Table 1 Summary statistics of data analysed in this study
Fig. 1
figure 1

Genus level bacterial interactions for I1. The heat map describes the strength and direction (β i,j in Eq. 1) of highly significant interactions. Dependent variables are along the y axis and independent variables along the x axis, i.e. if you follow the column of given genus upward from the x axis until you reach a coloured cell, that cell indicates the effect of the given genus (dependent) on the genus indicated on the y axis (independent). The colour key on the right-hand side indicates the sign and magnitude of interactions that were significant at the 99 % confidence level. Cells representing non-significant relationships are black. Genus names are coloured according to phylum provenance: black Actinobacteria, red Bacteroidetes, green Firmicutes, blue Proteobacteria, light blue Tenericutes, and pink Verrucomicrobia. Note that according to the NCBI taxonomy database, the family Erysipelotrichaceae and the genus Holdemania are classified as Firmicutes. Here, and throughout, we have remained consistent with the Greengenes classification of these taxa as Tenericutes

Table 2 Summary of time series modelling results

In line with general expectations [15], there was a predominance of negative interactions (Figs. 1 and 2; Table 2; Additional file 1: Figures S1–S7 and S13–S15). I1 and I3 had more positive interactions relative to I2 and I4 (Table 2). We determined the prevalence of pairwise interactions of varying signs in order to assess the frequencies of apparent cooperation (+/+), competition (−/−), exploitation (+/−), commensalism (+/0), with zero being a non-significant interaction and amensalism (−/0). Although there was considerable variability between individuals, pairwise interactions were dominated by competitive and amensal relationships (Fig. 3, Additional file 1: Figure S11). We did not observe a single instance of exploitation in any of the individuals. Overall, biotic interactions were more negative among members of a phylum than between members of different phyla when intra-genus interactions were included in the analysis (p < 0.001 for I1–I4). When intra-genus interactions were excluded, the test remained significant for I1, I3 and I4 (p < 0.001) but was only marginally significant for I2 (p = 0.06).

Fig. 2
figure 2

Ranked genus level degree of connectedness in I1. The bar charts show the total number of significant negative and positive genus level interactions. Dependent (acted upon) interactions are shown in a while independent (acting on) interactions are in b. Genus names are coloured according to phylum provenance: black Actinobacteria, red Bacteroidetes, green Firmicutes, blue Proteobacteria, light blue Tenericutes and pink Verrucomicrobia

Fig. 3
figure 3

Prevalence of observed pairwise interaction categories. The categories are indicated on the x axis: cooperation (+/+), competition (−/−), commensalism (+/0, with zero being a non-significant interaction) and amensalism (−/0). The y axis indicates the number of significant interactions in the specified categories (Additional file 1: Figure S11) relative to the total number of pairwise interactions identified in an individual (i.e. the number of pairwise interactions in which at least one taxon in a given pair interacts with the other)
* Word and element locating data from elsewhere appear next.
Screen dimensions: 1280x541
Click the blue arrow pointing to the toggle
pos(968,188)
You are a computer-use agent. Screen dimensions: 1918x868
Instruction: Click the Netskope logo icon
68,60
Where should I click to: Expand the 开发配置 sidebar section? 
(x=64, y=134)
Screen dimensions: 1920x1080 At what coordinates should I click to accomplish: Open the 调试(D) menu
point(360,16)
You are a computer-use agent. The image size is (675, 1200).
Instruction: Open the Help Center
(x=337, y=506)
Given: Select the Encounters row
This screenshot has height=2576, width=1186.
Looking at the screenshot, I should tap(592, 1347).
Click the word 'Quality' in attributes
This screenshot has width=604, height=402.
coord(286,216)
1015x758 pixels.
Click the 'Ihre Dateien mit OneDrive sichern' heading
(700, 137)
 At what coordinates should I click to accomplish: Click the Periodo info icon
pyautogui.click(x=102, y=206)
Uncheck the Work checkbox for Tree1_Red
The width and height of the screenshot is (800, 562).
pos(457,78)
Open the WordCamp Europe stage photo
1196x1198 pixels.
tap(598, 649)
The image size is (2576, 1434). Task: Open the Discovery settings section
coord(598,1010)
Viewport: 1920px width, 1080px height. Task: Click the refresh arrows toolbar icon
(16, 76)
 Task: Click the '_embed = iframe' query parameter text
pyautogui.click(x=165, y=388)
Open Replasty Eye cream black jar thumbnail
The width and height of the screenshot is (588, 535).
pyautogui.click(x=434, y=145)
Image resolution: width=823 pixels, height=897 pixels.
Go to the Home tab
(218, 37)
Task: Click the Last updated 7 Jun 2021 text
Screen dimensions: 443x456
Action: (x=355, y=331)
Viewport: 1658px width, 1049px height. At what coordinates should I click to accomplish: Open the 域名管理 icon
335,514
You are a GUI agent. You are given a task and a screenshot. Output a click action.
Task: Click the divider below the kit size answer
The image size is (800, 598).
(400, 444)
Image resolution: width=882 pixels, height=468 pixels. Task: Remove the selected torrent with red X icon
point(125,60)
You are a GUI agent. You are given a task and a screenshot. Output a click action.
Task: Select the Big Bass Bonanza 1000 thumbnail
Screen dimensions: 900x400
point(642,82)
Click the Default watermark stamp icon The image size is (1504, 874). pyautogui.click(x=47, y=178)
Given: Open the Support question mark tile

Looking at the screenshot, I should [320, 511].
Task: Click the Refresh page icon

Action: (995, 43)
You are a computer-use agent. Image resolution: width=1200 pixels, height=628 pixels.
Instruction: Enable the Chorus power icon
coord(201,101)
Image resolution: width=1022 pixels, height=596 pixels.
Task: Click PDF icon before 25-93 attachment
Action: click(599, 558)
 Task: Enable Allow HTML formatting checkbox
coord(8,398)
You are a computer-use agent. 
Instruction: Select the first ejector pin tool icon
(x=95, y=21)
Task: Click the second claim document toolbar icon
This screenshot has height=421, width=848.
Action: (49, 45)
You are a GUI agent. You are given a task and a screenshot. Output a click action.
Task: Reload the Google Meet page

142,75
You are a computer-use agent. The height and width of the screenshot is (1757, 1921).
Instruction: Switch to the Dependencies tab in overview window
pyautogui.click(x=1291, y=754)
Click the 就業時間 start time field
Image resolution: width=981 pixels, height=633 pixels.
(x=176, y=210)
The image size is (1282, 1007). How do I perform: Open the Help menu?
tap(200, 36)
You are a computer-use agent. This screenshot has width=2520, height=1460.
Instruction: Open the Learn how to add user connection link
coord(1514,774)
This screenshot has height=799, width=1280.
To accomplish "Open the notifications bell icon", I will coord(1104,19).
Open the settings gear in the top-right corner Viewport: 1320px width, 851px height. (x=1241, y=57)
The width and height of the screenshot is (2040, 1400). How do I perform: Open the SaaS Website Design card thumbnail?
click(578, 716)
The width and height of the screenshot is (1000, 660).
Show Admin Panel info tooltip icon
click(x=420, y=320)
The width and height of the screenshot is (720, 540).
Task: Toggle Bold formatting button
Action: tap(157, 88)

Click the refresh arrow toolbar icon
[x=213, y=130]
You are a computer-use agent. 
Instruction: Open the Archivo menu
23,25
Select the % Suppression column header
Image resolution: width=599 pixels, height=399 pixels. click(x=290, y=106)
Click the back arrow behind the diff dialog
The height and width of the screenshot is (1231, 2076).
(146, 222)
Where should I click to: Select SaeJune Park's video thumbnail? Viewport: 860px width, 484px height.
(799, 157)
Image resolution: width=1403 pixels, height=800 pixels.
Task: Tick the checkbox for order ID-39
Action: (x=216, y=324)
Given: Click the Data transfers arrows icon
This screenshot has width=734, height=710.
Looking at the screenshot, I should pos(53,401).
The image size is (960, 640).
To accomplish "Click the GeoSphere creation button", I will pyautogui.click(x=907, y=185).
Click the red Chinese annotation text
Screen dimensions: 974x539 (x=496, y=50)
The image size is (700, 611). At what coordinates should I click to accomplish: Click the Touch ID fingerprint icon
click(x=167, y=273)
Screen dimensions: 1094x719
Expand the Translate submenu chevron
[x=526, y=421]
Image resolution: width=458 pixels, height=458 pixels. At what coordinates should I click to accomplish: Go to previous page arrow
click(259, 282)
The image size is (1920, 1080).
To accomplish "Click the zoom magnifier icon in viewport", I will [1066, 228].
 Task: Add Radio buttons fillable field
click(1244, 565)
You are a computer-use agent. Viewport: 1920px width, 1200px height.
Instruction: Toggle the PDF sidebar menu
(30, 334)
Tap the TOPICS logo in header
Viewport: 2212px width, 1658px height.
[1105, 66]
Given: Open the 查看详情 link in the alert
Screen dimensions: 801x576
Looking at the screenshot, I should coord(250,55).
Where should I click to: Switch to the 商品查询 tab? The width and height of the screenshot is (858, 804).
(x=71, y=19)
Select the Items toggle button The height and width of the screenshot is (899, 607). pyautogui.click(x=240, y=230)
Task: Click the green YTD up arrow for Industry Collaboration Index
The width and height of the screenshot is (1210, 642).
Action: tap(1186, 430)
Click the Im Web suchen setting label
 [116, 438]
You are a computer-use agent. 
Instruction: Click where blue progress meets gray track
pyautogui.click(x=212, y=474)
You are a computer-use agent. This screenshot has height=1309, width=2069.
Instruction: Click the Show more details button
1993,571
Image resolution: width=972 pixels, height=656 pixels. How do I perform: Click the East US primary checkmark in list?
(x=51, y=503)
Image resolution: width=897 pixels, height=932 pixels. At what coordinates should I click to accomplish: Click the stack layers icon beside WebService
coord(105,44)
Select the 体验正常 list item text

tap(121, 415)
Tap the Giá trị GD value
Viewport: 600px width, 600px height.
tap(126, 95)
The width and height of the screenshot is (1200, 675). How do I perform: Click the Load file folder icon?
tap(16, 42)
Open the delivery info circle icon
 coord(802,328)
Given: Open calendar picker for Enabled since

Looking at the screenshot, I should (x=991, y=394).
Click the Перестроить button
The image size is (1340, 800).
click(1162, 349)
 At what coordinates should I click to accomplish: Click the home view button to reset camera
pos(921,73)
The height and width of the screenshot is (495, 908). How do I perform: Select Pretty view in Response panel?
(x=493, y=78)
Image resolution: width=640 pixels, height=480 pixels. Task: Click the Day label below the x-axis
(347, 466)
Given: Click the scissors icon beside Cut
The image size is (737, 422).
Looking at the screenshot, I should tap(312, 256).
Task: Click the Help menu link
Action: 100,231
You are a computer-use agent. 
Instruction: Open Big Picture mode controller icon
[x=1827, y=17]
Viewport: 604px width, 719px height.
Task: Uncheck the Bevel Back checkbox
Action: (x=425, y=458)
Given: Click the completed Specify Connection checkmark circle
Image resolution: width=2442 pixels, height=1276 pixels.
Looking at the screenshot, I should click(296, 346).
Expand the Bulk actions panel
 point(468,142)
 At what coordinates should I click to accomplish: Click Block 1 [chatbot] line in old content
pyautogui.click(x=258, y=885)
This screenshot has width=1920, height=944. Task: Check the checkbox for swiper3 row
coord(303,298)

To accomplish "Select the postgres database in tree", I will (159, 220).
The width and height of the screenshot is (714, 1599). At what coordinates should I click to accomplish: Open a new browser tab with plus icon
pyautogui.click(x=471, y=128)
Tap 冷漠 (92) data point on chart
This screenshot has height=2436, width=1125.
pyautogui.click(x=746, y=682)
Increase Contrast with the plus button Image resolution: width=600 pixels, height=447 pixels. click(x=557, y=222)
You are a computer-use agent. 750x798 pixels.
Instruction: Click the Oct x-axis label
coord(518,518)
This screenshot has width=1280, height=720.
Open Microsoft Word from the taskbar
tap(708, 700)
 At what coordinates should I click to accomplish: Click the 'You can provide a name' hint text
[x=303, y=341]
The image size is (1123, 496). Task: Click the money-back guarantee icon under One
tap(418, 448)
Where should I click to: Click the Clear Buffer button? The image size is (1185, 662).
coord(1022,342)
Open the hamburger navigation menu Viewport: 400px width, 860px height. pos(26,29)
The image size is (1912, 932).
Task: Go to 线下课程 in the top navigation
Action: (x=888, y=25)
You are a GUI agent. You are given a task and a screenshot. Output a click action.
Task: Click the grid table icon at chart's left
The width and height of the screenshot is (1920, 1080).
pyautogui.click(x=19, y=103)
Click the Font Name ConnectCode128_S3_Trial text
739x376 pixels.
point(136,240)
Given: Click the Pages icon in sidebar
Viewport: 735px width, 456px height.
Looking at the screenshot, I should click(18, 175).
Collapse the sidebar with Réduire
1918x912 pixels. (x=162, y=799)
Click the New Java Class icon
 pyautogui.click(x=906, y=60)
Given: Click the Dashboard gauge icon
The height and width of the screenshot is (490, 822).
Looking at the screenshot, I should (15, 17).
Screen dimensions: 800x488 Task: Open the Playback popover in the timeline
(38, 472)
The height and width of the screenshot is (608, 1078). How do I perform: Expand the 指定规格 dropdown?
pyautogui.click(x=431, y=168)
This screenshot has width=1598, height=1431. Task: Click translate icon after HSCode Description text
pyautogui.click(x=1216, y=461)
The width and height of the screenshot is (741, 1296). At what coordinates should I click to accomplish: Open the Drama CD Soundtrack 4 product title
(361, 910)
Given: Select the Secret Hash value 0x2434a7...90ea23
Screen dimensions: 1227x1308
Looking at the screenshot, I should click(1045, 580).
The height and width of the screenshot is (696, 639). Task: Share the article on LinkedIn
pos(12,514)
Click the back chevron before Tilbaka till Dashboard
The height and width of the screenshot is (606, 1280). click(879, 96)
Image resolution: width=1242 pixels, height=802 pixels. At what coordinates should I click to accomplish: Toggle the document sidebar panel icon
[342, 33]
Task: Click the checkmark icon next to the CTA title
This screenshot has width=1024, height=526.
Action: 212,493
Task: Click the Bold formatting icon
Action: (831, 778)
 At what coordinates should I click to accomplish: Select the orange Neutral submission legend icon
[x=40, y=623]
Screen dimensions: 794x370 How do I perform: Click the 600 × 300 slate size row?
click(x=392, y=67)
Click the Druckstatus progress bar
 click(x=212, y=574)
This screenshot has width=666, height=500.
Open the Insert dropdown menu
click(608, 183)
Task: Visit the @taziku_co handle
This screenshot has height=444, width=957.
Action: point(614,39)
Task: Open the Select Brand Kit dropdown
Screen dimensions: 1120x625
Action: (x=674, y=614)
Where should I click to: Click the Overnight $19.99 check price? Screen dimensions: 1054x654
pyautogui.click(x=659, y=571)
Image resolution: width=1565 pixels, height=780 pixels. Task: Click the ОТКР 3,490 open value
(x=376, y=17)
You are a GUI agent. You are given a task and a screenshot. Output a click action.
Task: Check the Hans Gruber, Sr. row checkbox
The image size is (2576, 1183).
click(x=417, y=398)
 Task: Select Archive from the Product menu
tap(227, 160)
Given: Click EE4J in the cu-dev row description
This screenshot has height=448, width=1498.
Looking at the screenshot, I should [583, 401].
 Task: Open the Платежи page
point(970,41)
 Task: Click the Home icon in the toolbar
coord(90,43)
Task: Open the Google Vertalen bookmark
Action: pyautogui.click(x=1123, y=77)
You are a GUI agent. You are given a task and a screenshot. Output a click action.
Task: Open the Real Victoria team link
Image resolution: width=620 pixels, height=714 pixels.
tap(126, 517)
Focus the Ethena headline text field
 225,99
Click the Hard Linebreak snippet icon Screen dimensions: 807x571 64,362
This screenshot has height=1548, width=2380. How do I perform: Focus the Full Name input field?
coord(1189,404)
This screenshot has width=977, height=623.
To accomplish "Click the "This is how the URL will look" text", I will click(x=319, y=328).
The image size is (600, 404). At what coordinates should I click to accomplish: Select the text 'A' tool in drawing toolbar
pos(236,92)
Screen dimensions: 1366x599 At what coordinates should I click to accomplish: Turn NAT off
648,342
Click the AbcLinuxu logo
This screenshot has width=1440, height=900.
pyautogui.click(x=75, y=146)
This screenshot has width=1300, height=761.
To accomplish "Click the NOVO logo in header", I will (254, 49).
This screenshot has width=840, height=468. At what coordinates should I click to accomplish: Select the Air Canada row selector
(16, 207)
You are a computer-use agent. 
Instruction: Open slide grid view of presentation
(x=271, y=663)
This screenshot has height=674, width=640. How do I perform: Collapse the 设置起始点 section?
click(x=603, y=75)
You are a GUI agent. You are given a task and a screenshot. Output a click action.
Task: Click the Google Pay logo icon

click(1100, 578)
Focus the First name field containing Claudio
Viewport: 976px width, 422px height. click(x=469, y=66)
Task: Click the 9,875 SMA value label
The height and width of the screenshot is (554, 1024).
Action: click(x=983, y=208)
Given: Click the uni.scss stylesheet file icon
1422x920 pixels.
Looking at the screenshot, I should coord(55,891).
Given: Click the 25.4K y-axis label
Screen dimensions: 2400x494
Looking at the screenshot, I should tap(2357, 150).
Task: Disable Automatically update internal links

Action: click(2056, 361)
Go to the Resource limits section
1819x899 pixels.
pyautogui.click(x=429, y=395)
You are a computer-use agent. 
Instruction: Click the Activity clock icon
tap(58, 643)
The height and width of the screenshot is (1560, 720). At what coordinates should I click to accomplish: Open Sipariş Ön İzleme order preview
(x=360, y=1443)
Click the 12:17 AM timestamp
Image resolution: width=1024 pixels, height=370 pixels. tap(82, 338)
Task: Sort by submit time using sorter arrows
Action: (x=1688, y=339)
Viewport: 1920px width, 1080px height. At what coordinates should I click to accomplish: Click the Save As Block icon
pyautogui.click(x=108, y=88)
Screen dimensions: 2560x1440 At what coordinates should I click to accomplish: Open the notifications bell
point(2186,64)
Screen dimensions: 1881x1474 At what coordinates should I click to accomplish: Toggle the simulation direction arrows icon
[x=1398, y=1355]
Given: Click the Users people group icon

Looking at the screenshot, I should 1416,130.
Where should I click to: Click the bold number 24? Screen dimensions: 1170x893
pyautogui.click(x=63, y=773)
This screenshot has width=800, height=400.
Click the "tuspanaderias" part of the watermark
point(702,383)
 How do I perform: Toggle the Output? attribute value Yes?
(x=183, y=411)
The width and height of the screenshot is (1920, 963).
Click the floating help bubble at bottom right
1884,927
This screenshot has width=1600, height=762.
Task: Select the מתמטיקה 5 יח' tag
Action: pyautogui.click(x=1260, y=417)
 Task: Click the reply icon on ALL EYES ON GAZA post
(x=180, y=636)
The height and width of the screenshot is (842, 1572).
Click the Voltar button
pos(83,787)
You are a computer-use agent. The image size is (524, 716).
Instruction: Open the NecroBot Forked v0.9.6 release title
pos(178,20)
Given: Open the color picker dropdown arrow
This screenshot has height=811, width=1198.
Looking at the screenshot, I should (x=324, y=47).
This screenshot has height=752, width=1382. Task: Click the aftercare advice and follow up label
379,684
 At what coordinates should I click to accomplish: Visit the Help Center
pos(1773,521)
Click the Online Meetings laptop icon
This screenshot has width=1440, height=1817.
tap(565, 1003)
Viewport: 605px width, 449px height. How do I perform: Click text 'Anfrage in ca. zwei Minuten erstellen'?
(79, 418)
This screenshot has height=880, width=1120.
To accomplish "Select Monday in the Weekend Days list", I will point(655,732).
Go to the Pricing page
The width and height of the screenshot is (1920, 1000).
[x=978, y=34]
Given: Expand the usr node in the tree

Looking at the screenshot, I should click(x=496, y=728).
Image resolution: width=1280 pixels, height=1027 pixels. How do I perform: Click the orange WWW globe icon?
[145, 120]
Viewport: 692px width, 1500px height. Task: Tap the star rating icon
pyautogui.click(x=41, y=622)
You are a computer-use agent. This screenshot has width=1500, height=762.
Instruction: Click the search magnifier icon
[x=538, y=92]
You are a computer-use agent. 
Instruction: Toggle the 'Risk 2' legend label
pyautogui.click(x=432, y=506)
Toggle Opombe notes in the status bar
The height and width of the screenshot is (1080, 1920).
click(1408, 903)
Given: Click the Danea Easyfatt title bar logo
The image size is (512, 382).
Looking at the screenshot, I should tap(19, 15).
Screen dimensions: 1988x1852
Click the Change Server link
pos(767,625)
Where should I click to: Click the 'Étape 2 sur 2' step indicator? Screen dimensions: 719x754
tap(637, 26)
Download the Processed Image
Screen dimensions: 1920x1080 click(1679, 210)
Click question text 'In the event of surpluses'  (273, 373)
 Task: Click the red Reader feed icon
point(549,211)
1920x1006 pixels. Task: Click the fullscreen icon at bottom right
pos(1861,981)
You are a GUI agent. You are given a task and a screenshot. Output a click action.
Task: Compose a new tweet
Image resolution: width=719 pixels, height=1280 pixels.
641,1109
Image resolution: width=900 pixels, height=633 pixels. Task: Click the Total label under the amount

Variability in ecological network connectedness

The biotic interactions described above were categorized as positive or negative (i.e. the βs in 1 were larger or smaller than zero) and whether they represent a taxa acting upon other taxa (independent variable, right hand term in Eq. 1) or taxa being acted upon (dependent variable, left hand term in Eq. 1). These categories are referred to as positive independent (PI), positive dependent (PD), negative independent (NI) and negative dependent (ND). The sum of all four categories thus represents the degree of connectedness of a taxon.

We observe a large variation in the degree of connectedness across the different genera (Fig. 2, Additional file 1: Figures S13–S15). We examined whether the ratio between positive and negative interactions in which a genus is involved is independent of the genus’ total degree of connectedness and found that more connected genera had disproportionately large numbers of positive interactions relative to less-connected genera in I1 and I3 (p < <0.001 for both, linear model), but not I2 and I4 (p = 0.845 and 0.974, respectively).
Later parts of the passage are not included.